Question

The value of $$ \lim_{n\rightarrow\infty}\left(\frac{1+\tan\frac\pi{2n}}{1+\sin\frac\pi{3n}}\right)^n $$ is equal to
A
$$ e $$
B
$$ e^{\pi/2} $$
C
$$ e^{\pi/3} $$
D
$$ e^{\pi/6} $$

Answer

**step1** Understanding the problem type

The problem asks for the value of a limit of the form $$(f(n))^{g(n)}$$ as $$n \rightarrow \infty$$. Specifically, it is $$ \lim_{n\rightarrow\infty}\left(\frac{1+\tan\frac\pi{2n}}{1+\sin\frac\pi{3n}}\right)^n $$. As $$n \rightarrow \infty$$, the terms $$\frac\pi{2n}$$ and $$\frac\pi{3n}$$ both approach $$0$$.
Therefore, $$\tan\frac\pi{2n} \rightarrow \tan(0) = 0$$ and $$\sin\frac\pi{3n} \rightarrow \sin(0) = 0$$.
This means the base of the expression, $$\frac{1+\tan\frac\pi{2n}}{1+\sin\frac\pi{3n}}$$, approaches $$\frac{1+0}{1+0} = 1$$.
The exponent $$n$$ approaches $$\infty$$. Thus, this limit is of the indeterminate form $$1^\infty$$.

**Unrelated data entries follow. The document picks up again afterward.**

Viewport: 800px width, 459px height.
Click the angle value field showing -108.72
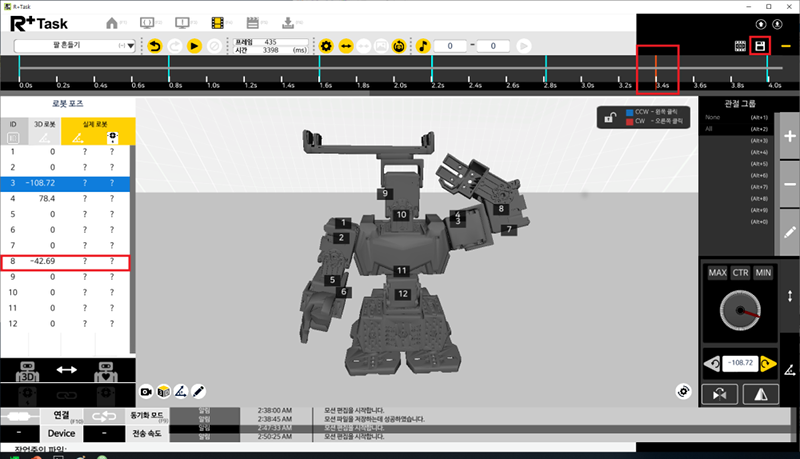tap(740, 363)
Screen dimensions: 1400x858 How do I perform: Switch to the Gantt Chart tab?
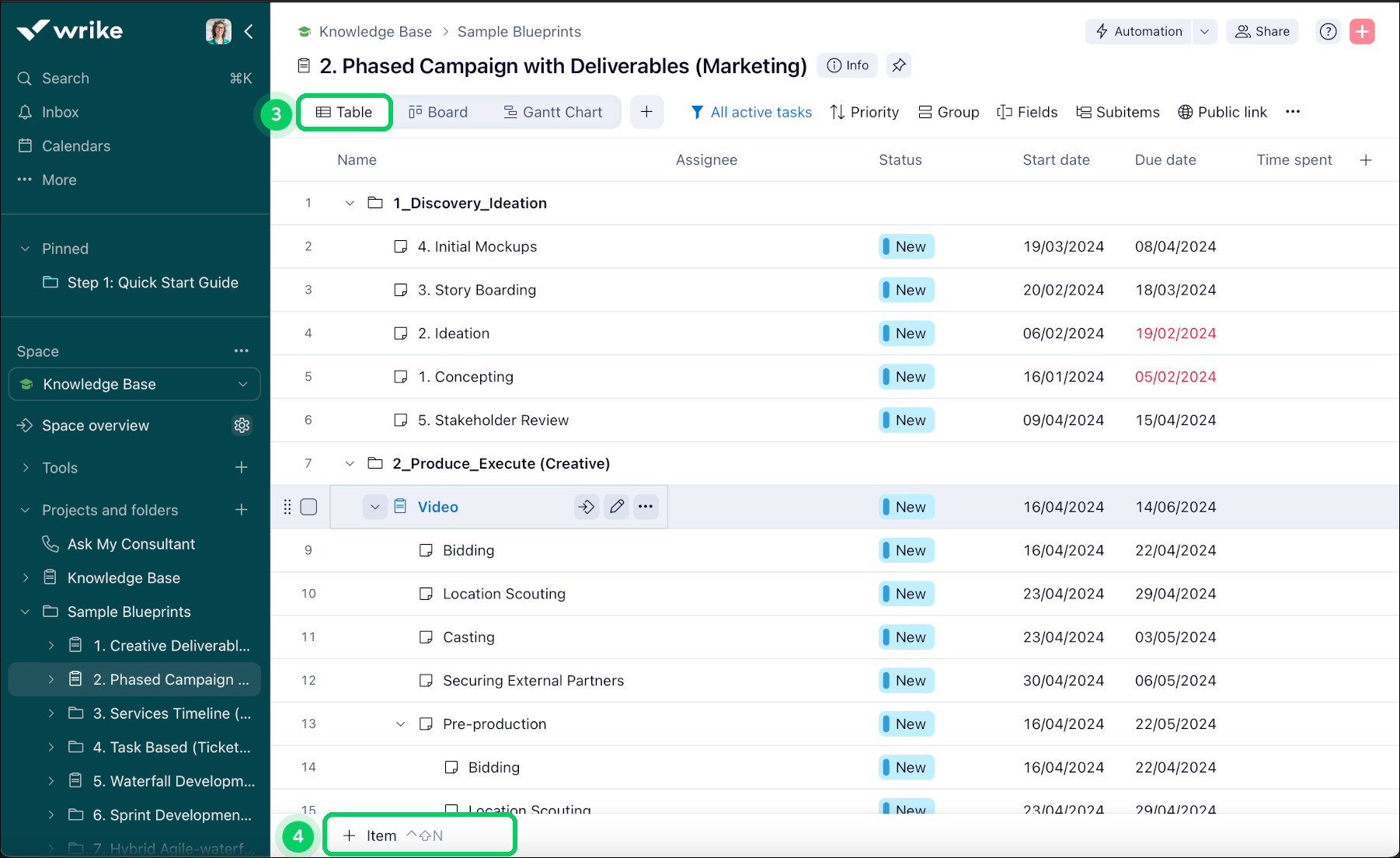(x=552, y=112)
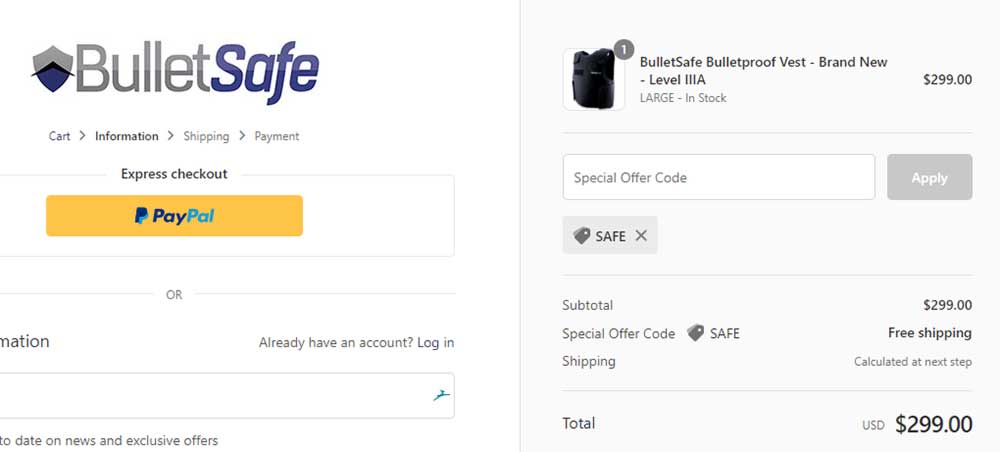Click the chevron between Shipping and Payment
Screen dimensions: 1000x452
tap(242, 136)
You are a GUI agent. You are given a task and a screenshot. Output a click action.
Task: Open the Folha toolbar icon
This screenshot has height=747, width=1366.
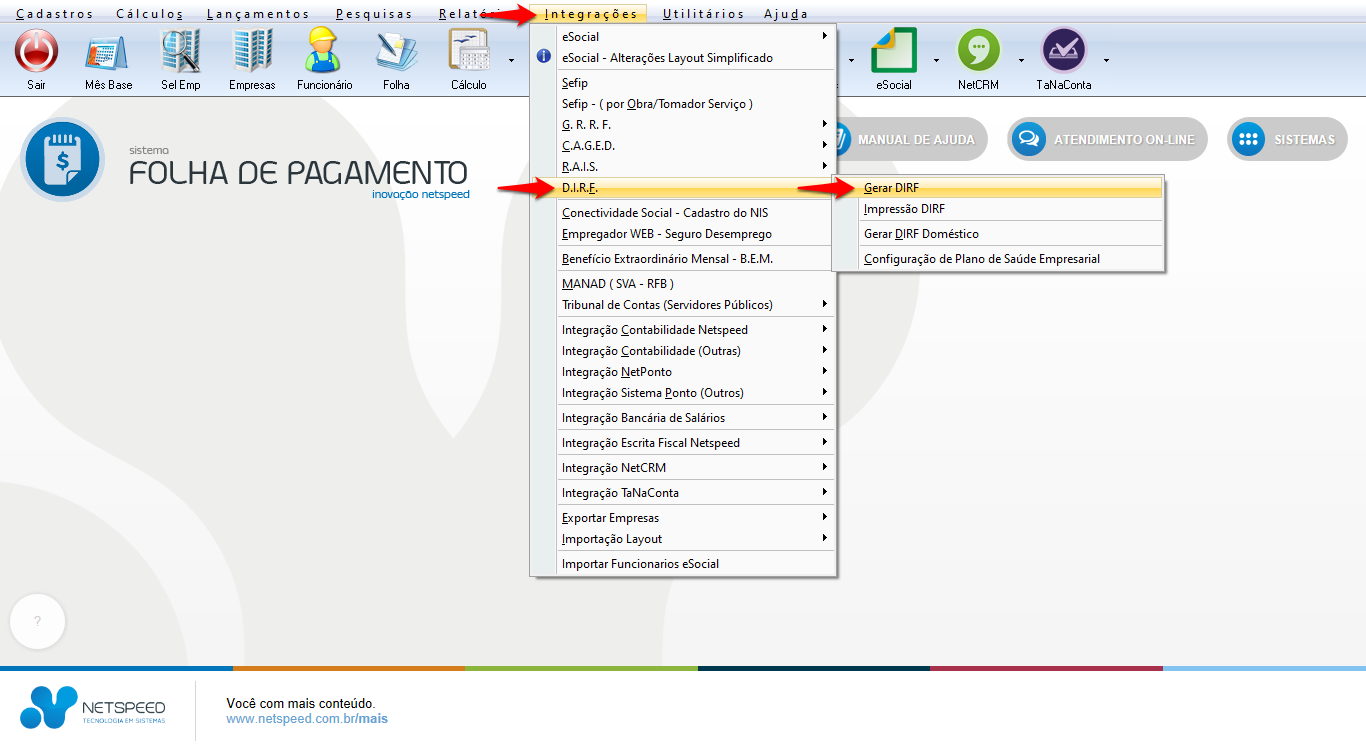point(396,51)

**step2** Applying the exponential limit formula

For a limit of the form $$ \lim_{x\rightarrow a} (f(x))^{g(x)} $$ where $$f(x) \rightarrow 1$$ and $$g(x) \rightarrow \infty$$ as $$x \rightarrow a$$, we can evaluate it using the formula $$ e^{\lim_{x\rightarrow a} g(x)(f(x)-1)} $$.
In this problem, $$f(n) = \frac{1+\tan\frac\pi{2n}}{1+\sin\frac\pi{3n}}$$ and $$g(n) = n$$.
So, the given limit, let's call it $$L$$, is equal to:
$$ L = e^{\lim_{n\rightarrow\infty} n\left(\frac{1+\tan\frac\pi{2n}}{1+\sin\frac\pi{3n}}-1\right)} $$.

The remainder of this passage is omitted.